Neurodevelopmental assessment of children with MPS I/MPS II has significant limitations and requires a multidisciplinary approach. This is because children with MPS I/MPS II may have other physical and neurological manifestations that are not taken into account by standard assessment tools and which can interfere with their performance. For example, hearing loss, vision impairment and enlarged tongue are common signs and symptoms of MPS I/MPS II that may limit the ability to understand and perform requested tasks. Therefore, neurodevelopmental assessments should be interpreted in the context of the disease process and the results from other tests such as hearing, vision, and oral motor skills.3

References

  1. 1.Muenzer J, Wraith JE, Clarke LA, International Consensus Panel on M, Treatment of Mucopolysaccharidosis I. (2009) Mucopolysaccharidosis I: management and treatment guidelines. Pediatrics 123(1): 19-29.

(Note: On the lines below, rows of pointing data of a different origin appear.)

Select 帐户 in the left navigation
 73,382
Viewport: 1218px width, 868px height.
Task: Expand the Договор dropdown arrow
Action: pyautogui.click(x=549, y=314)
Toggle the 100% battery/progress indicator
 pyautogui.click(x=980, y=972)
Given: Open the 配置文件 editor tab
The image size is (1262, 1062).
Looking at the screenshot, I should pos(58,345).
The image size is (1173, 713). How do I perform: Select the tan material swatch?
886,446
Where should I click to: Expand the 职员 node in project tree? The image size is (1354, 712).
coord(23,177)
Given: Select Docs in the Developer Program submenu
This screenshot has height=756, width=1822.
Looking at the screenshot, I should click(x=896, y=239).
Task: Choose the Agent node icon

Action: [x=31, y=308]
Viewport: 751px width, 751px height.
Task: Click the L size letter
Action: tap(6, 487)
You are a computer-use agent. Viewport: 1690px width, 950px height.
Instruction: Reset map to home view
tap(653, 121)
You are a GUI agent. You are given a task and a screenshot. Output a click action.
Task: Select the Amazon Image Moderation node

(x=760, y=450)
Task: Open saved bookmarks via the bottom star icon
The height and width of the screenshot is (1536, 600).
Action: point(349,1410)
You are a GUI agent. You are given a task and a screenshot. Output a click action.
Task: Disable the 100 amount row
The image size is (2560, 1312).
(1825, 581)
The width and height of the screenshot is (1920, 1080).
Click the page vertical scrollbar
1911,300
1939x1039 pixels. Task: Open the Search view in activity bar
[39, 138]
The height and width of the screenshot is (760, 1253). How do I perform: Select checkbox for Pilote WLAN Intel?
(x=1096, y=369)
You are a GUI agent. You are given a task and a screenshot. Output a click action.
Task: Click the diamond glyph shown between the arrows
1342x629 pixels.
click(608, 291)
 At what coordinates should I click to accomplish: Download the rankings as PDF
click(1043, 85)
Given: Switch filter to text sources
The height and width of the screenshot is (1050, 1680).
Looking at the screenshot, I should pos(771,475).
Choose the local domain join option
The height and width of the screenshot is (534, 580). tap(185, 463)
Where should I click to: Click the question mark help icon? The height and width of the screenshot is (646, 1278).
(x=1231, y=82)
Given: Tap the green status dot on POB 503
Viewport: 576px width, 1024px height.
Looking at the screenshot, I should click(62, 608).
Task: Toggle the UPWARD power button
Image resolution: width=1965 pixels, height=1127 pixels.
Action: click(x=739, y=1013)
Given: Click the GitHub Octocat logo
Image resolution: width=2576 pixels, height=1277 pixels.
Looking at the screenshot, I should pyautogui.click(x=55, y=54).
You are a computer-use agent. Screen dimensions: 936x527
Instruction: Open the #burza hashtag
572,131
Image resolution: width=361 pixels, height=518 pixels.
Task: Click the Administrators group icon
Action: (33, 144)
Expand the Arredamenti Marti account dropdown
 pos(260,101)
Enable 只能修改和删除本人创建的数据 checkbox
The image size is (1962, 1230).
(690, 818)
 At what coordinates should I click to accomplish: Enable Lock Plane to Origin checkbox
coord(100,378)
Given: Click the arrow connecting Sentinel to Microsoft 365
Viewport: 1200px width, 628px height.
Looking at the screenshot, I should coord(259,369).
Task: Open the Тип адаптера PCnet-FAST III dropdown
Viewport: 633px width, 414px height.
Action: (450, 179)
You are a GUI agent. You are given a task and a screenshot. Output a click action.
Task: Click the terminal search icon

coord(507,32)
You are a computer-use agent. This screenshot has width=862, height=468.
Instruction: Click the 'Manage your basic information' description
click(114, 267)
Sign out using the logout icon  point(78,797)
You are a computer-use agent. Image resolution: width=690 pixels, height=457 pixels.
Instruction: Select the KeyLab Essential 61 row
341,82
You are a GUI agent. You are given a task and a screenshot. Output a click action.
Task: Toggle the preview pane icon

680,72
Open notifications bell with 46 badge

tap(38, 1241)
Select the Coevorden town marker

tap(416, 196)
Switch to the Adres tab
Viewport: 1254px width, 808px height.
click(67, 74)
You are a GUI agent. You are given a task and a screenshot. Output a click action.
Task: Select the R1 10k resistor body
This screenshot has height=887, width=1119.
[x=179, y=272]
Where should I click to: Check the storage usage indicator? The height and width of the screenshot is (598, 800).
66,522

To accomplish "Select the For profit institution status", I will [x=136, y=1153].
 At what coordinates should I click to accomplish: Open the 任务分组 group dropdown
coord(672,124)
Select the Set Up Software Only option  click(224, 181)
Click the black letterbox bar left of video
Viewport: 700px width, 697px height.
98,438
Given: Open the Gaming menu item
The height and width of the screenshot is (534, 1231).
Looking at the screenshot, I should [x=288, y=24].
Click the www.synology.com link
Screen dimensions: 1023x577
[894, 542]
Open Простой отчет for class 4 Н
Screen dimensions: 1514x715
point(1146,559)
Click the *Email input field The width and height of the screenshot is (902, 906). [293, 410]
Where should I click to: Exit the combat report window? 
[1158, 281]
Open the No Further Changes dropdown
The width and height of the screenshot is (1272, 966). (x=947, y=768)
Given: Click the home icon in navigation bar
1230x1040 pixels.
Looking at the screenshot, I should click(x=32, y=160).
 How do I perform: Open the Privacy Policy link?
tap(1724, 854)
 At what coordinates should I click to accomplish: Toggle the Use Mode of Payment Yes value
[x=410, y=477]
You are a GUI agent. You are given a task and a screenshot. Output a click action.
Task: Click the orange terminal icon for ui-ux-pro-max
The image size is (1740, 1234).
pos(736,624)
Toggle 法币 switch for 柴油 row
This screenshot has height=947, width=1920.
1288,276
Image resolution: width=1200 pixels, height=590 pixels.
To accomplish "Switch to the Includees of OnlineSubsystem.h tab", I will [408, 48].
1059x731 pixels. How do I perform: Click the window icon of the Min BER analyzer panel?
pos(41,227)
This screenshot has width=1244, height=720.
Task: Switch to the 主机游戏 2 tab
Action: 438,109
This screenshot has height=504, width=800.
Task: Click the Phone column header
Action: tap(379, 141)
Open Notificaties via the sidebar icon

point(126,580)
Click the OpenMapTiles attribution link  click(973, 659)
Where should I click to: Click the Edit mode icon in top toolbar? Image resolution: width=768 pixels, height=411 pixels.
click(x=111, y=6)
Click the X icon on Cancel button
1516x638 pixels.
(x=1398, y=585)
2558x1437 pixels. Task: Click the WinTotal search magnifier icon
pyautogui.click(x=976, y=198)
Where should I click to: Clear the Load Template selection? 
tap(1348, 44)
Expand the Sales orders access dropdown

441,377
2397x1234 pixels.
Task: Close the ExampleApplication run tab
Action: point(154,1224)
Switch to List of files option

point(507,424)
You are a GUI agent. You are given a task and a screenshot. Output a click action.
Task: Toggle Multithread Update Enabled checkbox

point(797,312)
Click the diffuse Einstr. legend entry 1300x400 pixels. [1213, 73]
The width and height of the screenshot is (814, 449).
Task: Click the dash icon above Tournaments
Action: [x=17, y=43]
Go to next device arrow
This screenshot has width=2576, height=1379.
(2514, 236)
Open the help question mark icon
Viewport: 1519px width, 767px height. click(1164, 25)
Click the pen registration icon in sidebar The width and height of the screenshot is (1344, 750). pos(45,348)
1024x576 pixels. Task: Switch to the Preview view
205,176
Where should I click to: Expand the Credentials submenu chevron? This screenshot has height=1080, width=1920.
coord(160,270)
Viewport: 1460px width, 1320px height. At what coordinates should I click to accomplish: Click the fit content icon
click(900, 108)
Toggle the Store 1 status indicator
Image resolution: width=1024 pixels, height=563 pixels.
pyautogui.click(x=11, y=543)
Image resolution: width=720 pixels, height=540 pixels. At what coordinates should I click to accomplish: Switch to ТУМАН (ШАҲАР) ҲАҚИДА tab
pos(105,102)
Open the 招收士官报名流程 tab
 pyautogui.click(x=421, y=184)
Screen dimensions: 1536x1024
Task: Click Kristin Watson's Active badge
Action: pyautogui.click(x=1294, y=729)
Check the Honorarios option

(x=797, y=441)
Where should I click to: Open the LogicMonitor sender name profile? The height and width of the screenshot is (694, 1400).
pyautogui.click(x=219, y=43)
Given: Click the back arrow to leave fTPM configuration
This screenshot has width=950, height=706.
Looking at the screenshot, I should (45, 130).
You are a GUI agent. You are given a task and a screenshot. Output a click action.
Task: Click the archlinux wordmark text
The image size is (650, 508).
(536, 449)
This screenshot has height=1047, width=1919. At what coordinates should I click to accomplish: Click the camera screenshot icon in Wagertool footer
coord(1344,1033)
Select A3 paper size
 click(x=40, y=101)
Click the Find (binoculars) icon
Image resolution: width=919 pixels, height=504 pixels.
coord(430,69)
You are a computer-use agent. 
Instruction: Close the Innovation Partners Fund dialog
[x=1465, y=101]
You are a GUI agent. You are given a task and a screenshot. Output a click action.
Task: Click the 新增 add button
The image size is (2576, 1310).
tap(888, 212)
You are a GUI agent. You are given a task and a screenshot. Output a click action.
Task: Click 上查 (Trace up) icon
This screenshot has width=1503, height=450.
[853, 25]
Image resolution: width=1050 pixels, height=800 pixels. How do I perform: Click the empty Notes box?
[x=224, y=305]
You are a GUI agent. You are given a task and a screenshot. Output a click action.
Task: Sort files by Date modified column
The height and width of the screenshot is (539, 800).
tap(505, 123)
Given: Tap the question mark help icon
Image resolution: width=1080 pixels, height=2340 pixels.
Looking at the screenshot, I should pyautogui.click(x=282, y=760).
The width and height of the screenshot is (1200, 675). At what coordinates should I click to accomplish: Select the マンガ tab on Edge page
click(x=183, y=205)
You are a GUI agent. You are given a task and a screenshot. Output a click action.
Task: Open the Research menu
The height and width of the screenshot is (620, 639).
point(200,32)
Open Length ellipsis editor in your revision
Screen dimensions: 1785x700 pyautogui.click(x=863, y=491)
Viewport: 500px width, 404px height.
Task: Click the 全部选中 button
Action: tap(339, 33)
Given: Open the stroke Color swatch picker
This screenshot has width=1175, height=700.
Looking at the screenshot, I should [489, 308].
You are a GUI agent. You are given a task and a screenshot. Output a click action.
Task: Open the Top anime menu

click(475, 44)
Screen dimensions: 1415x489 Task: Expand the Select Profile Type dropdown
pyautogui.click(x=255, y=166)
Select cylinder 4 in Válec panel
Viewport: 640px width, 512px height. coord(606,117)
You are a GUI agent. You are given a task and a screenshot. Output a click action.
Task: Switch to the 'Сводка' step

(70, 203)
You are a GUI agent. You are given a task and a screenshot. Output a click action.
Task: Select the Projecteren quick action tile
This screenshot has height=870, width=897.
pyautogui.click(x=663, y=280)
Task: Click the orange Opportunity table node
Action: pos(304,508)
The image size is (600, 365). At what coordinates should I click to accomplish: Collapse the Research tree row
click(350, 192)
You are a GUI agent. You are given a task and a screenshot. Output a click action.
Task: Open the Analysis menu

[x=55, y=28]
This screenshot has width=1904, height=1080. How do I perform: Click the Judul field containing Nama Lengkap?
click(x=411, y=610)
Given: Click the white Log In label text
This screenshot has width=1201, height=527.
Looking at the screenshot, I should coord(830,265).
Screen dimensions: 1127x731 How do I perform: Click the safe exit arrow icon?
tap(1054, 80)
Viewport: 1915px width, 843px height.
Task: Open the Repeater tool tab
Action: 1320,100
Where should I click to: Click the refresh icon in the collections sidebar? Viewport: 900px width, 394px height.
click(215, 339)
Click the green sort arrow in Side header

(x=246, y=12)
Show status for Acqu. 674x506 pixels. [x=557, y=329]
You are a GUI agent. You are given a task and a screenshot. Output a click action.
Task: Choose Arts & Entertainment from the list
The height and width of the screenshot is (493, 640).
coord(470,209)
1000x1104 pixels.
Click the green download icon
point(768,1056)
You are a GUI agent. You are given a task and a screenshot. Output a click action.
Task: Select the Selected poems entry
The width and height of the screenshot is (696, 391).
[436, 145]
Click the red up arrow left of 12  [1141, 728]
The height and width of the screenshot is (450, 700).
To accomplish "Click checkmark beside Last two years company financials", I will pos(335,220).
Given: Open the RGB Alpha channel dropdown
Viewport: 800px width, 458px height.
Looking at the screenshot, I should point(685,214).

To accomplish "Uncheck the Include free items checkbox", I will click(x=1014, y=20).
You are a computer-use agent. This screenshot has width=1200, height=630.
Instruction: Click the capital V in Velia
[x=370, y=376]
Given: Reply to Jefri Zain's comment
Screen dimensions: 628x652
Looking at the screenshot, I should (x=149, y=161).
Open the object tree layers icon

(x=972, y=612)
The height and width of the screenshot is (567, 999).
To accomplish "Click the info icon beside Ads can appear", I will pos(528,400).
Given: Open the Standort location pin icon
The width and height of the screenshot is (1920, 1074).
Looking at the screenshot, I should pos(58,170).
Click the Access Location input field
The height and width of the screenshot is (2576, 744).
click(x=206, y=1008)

  2. 2.Scarpa M, Almassy Z, Beck M, et al. (2011) Mucopolysaccharidosis type II: European recommendations for the diagnosis and multidisciplinary management of a rare disease. Orphanet J Rare Dis 6: 72.
  1. 3.Martin HR, Poe MD, Reinhartsen D, et al. (2008) Methods for assessing neurodevelopment in lysosomal storage diseases and related disorders: a multidisciplinary perspective. Acta Paediatr 97(457): 69-75.